ASSIGNMENT:
Among the lines of data below, reproduce only those from the one with "Given: Enable the" through the one with "Switch to candlestick", exactly as they stand, both ends included.

Stored items:
==================================================

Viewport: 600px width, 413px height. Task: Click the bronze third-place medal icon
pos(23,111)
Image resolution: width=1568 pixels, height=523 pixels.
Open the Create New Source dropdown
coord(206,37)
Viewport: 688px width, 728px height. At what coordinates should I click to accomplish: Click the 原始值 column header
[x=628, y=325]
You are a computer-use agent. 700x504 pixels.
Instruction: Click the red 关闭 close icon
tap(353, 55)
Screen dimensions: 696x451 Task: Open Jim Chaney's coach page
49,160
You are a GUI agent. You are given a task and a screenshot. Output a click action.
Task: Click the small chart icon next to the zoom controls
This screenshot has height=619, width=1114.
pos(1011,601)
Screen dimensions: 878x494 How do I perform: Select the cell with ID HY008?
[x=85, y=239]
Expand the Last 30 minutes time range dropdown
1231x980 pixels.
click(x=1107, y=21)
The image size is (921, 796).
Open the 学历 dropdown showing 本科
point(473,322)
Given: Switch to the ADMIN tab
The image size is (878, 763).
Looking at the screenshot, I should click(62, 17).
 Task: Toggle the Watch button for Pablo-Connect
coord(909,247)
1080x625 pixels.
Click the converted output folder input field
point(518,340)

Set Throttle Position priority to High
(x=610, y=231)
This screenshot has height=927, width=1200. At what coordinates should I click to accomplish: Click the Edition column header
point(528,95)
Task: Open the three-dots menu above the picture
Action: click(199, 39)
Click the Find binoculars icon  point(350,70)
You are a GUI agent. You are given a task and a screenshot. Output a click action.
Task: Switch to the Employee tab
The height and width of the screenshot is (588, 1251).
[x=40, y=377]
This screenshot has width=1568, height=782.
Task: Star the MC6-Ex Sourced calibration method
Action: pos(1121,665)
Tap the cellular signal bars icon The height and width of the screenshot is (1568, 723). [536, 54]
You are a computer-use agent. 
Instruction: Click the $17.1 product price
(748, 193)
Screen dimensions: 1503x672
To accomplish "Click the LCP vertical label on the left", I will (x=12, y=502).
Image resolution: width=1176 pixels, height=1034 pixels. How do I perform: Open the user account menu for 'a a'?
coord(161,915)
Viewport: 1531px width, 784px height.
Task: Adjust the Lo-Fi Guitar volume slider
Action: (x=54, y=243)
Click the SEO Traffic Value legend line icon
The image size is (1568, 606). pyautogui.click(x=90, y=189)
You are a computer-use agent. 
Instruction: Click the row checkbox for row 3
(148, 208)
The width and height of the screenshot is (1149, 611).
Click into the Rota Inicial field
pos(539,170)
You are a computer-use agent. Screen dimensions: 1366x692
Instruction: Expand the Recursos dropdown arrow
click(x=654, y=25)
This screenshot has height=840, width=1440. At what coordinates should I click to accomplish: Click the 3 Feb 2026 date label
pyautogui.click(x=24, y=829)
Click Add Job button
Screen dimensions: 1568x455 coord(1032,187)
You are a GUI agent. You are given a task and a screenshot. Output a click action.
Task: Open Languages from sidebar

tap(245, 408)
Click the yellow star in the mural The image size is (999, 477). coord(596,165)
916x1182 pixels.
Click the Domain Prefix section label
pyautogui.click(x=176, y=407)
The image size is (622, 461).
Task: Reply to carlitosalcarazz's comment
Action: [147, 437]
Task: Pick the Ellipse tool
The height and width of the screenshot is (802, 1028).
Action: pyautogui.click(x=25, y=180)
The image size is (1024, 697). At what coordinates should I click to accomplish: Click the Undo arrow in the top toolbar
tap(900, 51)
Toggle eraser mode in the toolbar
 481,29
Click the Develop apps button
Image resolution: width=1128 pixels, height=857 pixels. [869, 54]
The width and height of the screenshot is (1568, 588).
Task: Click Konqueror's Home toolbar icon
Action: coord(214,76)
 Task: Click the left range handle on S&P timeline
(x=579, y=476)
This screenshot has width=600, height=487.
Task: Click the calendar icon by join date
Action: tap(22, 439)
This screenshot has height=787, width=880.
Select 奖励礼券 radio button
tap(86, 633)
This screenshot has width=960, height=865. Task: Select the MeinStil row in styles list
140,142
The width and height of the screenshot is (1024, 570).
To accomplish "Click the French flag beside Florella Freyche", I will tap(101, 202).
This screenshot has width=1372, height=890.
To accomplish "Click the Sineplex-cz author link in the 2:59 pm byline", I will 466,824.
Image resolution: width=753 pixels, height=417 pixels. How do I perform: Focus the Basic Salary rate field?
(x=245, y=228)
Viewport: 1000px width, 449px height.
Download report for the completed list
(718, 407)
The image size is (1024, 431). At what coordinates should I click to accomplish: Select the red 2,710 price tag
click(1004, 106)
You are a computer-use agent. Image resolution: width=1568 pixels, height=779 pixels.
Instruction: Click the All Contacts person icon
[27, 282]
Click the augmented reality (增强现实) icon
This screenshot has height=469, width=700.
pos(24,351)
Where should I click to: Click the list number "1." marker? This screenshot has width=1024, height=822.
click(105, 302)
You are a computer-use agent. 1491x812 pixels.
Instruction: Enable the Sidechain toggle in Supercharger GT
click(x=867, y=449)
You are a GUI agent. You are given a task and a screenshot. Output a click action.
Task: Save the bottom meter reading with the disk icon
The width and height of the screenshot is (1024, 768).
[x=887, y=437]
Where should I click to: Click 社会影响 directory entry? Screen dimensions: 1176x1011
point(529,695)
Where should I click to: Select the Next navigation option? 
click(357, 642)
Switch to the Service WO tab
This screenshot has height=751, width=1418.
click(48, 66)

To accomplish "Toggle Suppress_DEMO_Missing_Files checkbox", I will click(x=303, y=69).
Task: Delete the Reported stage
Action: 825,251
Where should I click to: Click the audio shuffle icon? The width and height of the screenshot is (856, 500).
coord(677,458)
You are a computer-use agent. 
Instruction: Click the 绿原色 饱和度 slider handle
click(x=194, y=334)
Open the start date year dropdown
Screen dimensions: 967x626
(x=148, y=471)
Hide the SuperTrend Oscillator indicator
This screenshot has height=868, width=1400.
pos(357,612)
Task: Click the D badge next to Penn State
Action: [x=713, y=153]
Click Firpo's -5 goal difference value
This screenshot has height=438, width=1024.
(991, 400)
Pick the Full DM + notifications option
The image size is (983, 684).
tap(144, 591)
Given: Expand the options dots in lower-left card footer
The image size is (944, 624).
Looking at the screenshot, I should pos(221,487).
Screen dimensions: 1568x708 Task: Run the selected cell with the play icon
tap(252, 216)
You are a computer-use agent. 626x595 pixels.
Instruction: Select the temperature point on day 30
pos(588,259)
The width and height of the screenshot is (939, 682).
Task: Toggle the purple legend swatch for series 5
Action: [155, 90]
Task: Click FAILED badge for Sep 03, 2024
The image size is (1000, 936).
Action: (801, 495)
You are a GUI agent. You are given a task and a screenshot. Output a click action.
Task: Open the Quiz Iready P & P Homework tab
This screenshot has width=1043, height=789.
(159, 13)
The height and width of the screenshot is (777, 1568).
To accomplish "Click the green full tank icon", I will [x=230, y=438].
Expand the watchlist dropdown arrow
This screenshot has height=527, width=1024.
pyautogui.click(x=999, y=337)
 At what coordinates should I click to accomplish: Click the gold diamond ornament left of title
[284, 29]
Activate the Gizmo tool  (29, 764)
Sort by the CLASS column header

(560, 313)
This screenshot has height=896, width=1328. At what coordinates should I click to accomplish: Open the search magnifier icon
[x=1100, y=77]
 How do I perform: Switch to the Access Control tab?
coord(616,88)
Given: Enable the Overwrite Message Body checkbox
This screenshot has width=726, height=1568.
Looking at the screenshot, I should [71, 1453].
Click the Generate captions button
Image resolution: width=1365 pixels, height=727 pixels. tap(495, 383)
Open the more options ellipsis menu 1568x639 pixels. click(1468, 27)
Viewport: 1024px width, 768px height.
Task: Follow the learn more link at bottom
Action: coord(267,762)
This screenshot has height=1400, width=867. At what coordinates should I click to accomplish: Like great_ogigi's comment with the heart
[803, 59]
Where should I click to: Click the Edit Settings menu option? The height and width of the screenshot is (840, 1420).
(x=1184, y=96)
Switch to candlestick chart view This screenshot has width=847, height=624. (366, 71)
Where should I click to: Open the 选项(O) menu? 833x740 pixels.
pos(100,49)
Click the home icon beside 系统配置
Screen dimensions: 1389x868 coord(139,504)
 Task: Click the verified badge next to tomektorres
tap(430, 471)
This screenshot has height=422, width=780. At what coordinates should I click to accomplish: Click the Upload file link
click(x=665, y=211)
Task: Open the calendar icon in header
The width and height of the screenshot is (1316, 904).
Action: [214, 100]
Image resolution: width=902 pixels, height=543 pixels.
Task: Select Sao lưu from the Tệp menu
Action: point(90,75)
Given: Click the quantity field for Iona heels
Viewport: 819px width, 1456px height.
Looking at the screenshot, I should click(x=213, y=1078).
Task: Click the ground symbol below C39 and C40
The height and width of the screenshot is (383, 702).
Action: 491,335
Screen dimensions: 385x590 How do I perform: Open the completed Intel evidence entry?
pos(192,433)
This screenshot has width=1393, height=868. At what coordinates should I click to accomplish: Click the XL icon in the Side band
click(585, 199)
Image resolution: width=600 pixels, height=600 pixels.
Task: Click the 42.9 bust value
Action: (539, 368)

==================================================

TASK ANSWER:
Given: Enable the Overwrite Message Body checkbox
This screenshot has width=726, height=1568.
Looking at the screenshot, I should [71, 1453].
Click the Generate captions button
Image resolution: width=1365 pixels, height=727 pixels. tap(495, 383)
Open the more options ellipsis menu 1568x639 pixels. click(1468, 27)
Viewport: 1024px width, 768px height.
Task: Follow the learn more link at bottom
Action: coord(267,762)
This screenshot has height=1400, width=867. At what coordinates should I click to accomplish: Like great_ogigi's comment with the heart
[803, 59]
Where should I click to: Click the Edit Settings menu option? The height and width of the screenshot is (840, 1420).
(x=1184, y=96)
Switch to candlestick chart view This screenshot has width=847, height=624. (366, 71)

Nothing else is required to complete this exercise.